THIS POLICY DESCRIBES HOW MEDICAL INFORMATION ABOUT YOU MAY BE USED AND DISCLOSED AND HOW TO GET ACCESS TO THIS INFORMATION. PLEASE REVIEW IT CAREFULLY.
1.1. Any healthcare professional authorized to enter information into your medical record chart
1.2. Any member of a volunteer group we allow to help while you are in the Facility
1.3. Any employees, staff and other the Facility personnel.
In addition, the Facility may share information with other health care providers for treatment, payment or health care operations purposes described in this policy.
2. Our Pledge Regarding Medical Information: We understand that protected health information about you and your health is personal. We are committed to protecting health information about you. We create a record of the care and services you receive at the Facility. We need this record to provide you with quality care and to comply with certain legal requirements. This policy applies to all of the records of your care or about your care generated by the Facility and your personal physician. Your physician may have different policies or policies regarding the physician’s use and disclosure of your medical information created in the physician’s office or
This policy will tell you about the ways in which we may use and disclose protected health information about you. We also describe your rights and certain obligations we have regarding the use and disclosure of protected health information.
We are required by law to:
• Make sure that protected health information that identifies you is kept private (with certain exceptions)
• Give you this policy of our legal duties and privacy practices with respect to protected health information about you, and
• Follow the terms of this policy that are currently in effect.
3. How We May Use and Disclose Your Health Information: The following categories describe different ways that we use and disclose protected health information. For each category of uses or disclosures, we will explain what we mean and give some examples. Not every use or disclosure in a category will be listed. However, all of the ways we are permitted to use and disclose information will fall within one of the categories.
3.1. We May Disclose Information for Your Care and Treatment: We may use or disclose your protected health information to provide you with medical treatment, care and services. For example, we may disclose your protected health information to health care providers who are involved in your care to assist them in your diagnosis and treatment as necessary. For example, if you leave the Facility and will be transferred to another hospital or to assisted living we will disclose your protected health information to individuals who will be involved in your care for the purpose of continuity of care.
3.2. We May Disclose Information for Payment: We will use and disclose your protected health information so that treatment and services you receive at the Facility may be billed to and payment may be collected from you, an insurance company or a third party.
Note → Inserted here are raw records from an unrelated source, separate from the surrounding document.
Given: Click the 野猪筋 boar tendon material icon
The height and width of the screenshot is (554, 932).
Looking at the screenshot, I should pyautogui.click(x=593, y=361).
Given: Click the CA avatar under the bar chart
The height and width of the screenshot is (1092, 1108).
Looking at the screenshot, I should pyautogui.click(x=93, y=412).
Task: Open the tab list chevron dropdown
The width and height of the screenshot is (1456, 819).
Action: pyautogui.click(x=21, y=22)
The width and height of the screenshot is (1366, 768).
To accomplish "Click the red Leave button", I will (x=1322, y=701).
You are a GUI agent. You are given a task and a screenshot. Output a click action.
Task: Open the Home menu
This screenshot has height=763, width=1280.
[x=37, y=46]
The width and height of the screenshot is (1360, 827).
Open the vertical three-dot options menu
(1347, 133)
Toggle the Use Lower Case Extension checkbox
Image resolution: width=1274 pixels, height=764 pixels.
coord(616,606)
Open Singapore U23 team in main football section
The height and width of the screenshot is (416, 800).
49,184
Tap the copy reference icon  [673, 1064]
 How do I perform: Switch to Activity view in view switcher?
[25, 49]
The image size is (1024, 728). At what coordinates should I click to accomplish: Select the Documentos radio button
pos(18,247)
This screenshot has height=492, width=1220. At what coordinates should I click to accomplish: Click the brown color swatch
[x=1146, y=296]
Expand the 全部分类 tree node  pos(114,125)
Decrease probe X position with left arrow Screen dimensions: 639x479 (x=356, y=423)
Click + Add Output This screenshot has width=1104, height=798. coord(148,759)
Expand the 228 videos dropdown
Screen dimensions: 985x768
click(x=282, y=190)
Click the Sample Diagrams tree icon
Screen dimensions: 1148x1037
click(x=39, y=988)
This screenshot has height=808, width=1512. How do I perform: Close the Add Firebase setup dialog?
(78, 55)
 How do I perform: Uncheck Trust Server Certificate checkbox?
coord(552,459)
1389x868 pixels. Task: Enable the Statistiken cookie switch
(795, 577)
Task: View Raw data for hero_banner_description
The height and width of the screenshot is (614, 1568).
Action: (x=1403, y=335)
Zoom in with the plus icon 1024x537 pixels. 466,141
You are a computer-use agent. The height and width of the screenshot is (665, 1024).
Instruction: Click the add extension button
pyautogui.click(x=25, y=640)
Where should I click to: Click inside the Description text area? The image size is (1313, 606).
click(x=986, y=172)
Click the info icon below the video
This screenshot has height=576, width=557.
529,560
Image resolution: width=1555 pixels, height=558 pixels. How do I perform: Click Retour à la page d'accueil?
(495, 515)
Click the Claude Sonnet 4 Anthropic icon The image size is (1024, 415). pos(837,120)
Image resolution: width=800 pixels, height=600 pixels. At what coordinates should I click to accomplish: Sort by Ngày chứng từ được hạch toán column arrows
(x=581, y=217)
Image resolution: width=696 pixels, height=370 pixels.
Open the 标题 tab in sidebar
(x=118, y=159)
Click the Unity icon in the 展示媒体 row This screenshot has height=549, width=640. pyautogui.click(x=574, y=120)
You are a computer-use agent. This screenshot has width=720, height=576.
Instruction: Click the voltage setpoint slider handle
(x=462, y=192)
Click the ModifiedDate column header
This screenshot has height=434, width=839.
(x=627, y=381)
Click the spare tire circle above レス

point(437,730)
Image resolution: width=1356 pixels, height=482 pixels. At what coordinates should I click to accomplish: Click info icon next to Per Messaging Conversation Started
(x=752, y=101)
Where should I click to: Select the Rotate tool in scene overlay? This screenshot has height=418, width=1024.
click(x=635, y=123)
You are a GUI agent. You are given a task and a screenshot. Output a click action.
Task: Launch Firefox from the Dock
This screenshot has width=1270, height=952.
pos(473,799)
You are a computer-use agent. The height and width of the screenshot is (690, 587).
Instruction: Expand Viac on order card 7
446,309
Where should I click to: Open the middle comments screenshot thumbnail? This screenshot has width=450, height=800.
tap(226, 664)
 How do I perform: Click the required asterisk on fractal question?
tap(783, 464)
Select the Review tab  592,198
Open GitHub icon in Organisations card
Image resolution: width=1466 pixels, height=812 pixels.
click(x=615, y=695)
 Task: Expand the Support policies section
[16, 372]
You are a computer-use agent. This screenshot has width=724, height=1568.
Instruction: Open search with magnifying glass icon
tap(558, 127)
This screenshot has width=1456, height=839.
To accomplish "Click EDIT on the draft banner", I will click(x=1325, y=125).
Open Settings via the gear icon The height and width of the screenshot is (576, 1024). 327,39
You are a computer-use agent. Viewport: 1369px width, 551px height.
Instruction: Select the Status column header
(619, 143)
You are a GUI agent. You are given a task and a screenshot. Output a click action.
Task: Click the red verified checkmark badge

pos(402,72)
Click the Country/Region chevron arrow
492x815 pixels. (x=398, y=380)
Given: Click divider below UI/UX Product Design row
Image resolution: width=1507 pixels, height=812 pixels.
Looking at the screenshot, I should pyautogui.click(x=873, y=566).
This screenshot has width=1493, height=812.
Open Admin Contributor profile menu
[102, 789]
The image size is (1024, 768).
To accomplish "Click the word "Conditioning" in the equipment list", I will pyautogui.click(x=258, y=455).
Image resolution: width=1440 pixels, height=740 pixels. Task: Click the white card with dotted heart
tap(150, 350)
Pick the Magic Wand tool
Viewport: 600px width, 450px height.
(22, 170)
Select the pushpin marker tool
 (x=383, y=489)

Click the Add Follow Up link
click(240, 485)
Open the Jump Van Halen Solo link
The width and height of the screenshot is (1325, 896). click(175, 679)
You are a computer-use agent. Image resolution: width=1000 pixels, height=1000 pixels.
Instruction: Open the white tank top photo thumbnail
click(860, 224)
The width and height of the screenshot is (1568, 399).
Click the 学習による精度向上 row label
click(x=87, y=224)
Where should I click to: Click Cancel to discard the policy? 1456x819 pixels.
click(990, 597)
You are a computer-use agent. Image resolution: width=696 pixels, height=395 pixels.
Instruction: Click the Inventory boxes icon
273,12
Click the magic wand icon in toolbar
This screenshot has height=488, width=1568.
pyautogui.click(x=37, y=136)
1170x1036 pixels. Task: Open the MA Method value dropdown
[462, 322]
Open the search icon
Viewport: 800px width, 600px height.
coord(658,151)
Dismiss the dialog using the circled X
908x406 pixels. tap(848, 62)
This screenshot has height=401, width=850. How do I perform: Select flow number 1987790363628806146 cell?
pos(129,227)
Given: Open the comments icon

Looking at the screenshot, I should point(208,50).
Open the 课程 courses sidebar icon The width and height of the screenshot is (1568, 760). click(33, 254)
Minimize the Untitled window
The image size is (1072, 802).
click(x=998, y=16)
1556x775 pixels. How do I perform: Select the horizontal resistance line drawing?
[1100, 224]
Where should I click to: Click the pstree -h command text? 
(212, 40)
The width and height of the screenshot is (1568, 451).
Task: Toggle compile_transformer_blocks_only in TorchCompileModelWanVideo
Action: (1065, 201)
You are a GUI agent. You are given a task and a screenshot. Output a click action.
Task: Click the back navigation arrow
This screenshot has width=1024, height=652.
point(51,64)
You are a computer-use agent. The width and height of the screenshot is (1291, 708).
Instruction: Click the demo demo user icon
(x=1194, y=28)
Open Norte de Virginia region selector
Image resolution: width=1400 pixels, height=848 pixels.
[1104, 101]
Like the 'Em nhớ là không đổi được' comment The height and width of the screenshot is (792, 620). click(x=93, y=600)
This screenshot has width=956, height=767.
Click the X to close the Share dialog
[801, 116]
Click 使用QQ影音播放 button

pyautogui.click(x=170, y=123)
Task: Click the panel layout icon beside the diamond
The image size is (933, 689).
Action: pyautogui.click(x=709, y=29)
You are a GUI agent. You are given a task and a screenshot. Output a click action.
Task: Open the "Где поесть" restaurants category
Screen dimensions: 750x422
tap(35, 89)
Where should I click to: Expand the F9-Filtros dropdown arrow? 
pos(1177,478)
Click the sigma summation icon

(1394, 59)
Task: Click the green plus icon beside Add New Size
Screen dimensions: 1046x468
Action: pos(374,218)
The information on an accompanying bill will include information that identifies you as well as your diagnosis, procedures and supplies used.
We may also disclose your protected health information to health care providers in order to allow them to determine if they are owed any reimbursement for care that they have furnished to you and how it is owed. We will have a contract with the health care provider that obligates that provider to maintain the confidentiality of your protected health information. As an example, if you use supplies for the treatment of diabetes, we will give information to another provider so that they may bill for reimbursement of the cost.
3.3. We May Disclose Information for Health Care Evaluation: We will use and disclose protected health information about you for health operations. These uses and disclosures are necessary to manage the Facility and to make sure that all of our residents receive quality care. For example, we may use your protected health information to review our services and to evaluate the performance of our staff caring
for you. We may also disclose information to doctors, nurses, technicians and other personnel for review
and learning purposes.
3.4. We May Disclose Information for Appointment Reminders: We may use or disclose your protected health information to remind you about appointments.
3.5. We May Disclose Information for Treatment Alternatives or Health-Related Benefits or Services: We may use or disclose your protected health information to inform you about treatment alternatives or health related benefits and services that may be of interest of you.
3.6. We May Disclose Information for the Facility Directory: Your name, location and general condition (e.g. fair, stable, etc.) may be put into our facility directory. The information will be released to people who ask for you by name. This information is released so your family and friends can visit you in the hospital and generally know how you are doing.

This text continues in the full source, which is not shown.